La hausse historique du prix de l'or au début de l'année, suivie d'une période de fortes fluctuations et de la plus profonde correction depuis des décennies, n'a pas diminué la tendance des banques centrales à continuer d'augmenter leurs réserves d'or, selon une nouvelle enquête menée auprès des banques centrales qui gèrent un total de plus de 9 500 milliards de dollars de réserves.
Une enquête menée auprès de 101 banques centrales montre que 72,6% investissent dans l'or, contre 69,4% l'année précédente. Parmi celles-ci, 15 banques centrales, soit 15,8%, ont déclaré qu'elles achetaient de l'or, et trois autres banques centrales prévoient d'augmenter leurs réserves d'or au cours des 5 à 10 prochaines années.
Inversement, seules 8 banques centrales, soit 8,4%, ont déclaré ne pas s'intéresser à l'investissement dans ce métal précieux.
Dans le groupe des 60 banques centrales qui ont émis des prévisions, le prix moyen de l'or devrait être d'environ 5 354 dollars l'once d'ici la fin de 2026.
L'enquête a également enregistré un intérêt modeste pour l'argent. Seules 2 banques centrales possèdent de l'argent, 3 banques envisagent d'investir et 4 banques ont déclaré qu'elles pourraient envisager d'investir dans les 5 à 10 prochaines années.
La tendance à la diversification vers l'or se produit dans un contexte où les banques centrales mondiales considèrent l'instabilité géopolitique comme le plus grand risque économique de cette année. Jusqu'à 69,7% des unités participant à l'enquête estiment que les tensions géopolitiques sont la principale préoccupation.
L'enquête a été lancée en janvier et achevée le 6 mars, dans un contexte d'escalade continue du conflit entre les États-Unis et Israël avec l'Iran.
Un responsable des réserves de la banque centrale du Moyen-Orient a déclaré que les conflits géopolitiques sont et continueront d'être un risque majeur, en raison de l'impact sur le commerce, les flux de capitaux, les prix des matières premières et la corrélation entre les marchés financiers.
Bien que la situation au Moyen-Orient ait fait augmenter à nouveau la demande de détention du dollar américain alors que les investisseurs recherchent des actifs très liquides, l'enquête montre que le rôle du dollar américain en tant que monnaie de réserve mondiale est remis en question.
Environ 80% des banques centrales participant à l'enquête conviennent toujours que le dollar américain est un actif refuge sûr, mais près de 16% restent neutres et 4% ne pensent pas que cette monnaie continuera de jouer un rôle de premier plan dans le système de réserves mondiales.
Un gestionnaire des réserves dans la région Asie-Pacifique a déclaré qu'au cours des 5 prochaines années, les banques centrales réévalueraient le rôle de l'USD dans un contexte mondial de plus en plus fragmenté.
Le rapport cite également l'avis d'un expert européen selon lequel la baisse de confiance dans la politique américaine affecte la position du dollar américain.

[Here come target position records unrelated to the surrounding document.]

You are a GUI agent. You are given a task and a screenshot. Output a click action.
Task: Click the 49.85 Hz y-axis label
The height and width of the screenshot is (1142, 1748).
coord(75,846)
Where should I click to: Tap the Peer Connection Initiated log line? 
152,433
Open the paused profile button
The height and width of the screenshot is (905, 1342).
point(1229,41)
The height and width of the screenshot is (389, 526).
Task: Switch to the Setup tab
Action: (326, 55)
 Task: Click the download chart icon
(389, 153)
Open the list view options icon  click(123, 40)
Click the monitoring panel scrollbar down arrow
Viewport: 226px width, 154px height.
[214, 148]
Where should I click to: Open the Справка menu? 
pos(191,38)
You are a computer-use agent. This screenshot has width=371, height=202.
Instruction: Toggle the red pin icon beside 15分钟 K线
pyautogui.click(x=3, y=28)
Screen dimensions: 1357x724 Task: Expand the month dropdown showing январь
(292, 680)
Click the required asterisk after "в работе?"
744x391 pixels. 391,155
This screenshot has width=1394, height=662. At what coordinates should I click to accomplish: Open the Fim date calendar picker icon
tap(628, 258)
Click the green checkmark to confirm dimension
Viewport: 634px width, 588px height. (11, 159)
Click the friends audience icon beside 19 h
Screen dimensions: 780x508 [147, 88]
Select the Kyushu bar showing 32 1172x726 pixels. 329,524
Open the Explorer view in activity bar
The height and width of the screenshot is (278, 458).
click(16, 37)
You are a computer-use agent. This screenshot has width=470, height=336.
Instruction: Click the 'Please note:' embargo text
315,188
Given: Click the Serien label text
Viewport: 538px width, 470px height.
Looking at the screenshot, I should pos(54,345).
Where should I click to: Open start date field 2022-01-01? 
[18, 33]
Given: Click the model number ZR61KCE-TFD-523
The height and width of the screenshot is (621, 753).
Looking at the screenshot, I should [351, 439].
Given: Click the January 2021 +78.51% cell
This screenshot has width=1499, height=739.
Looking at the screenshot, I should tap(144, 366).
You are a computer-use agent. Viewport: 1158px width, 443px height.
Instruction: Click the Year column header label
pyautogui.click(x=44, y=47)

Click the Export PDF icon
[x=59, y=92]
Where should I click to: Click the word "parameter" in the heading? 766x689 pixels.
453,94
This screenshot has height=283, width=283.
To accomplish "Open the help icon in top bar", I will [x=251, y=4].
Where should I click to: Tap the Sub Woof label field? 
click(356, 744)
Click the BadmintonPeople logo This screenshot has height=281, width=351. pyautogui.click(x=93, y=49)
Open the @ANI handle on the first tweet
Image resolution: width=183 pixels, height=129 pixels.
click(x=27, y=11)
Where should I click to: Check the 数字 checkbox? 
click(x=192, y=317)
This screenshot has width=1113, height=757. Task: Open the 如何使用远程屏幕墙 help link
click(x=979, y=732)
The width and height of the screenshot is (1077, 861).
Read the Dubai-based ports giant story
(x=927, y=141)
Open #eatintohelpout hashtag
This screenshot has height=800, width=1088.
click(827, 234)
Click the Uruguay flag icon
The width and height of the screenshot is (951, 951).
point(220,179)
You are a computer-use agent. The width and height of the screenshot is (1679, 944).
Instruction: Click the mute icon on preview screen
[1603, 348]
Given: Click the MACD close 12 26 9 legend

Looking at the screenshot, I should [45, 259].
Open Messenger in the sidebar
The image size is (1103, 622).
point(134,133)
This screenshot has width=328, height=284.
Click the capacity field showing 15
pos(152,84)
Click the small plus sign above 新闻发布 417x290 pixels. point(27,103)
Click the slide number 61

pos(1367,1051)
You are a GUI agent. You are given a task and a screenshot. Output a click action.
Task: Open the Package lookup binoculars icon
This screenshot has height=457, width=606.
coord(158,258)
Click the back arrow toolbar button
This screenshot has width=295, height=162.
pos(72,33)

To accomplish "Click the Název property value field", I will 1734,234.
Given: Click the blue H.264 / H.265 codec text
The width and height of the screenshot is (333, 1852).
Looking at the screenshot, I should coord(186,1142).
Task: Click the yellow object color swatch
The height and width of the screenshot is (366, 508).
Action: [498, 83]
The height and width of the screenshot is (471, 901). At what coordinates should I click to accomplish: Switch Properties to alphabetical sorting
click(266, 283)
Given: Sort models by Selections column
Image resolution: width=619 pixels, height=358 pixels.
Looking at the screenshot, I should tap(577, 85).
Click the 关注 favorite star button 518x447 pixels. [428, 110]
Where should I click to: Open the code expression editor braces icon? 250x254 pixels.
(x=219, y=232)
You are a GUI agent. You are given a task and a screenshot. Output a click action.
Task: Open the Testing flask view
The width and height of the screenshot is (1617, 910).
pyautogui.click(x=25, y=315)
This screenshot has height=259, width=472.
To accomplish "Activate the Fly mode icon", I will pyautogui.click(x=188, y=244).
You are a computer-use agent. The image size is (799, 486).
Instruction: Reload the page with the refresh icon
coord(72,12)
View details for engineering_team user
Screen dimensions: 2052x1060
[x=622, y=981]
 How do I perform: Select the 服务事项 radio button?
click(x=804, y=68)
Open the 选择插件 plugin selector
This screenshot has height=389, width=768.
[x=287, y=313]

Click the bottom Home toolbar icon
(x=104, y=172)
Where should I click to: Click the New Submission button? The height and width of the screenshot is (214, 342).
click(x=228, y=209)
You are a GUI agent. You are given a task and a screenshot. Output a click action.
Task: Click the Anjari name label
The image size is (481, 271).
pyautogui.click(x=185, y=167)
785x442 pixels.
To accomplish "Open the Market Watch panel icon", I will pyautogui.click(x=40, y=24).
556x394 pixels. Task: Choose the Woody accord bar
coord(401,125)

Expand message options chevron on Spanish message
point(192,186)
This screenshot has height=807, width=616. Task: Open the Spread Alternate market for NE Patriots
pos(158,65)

Selon M. Bernard Altschuler - responsable de la banque centrale mondiale chez HSBC, les risques géopolitiques stimulent le processus de diversification des portefeuilles de réserves, tant en termes d'actifs, de partenaires et de lieux de détention. Cependant, le dollar américain reste la principale monnaie de réserve, avec 78% des participants estimant que le processus de réduction de la dépendance au dollar américain se déroulera progressivement. Environ 39% des banques centrales envisagent d'augmenter la part de l'or l'année prochaine, tandis que 37% devraient être plus proactifs dans la gestion des réserves d'or en raison de la hausse des prix et des fluctuations.
Bien qu'il y ait une tendance à la diversification, les banques centrales ne sont actuellement pas intéressées par la monnaie numérique. Aucune banque de l'enquête n'a déclaré avoir investi dans la monnaie numérique, mais environ 7% envisagent d'investir dans des monnaies stables au cours des 5 à 10 prochaines années, et un petit nombre envisage également d'autres types de monnaies numériques.
L'enquête montre également que plus de la moitié des banques centrales ne soutiennent pas la création de fonds de réserve stratégiques en bitcoins.
Alors que l'instabilité géopolitique reste le plus grand risque cette année, les banques centrales estiment que l'inflation et les taux d'intérêt seront les facteurs les plus importants qui affecteront la gestion des réserves au cours des 5 prochaines années.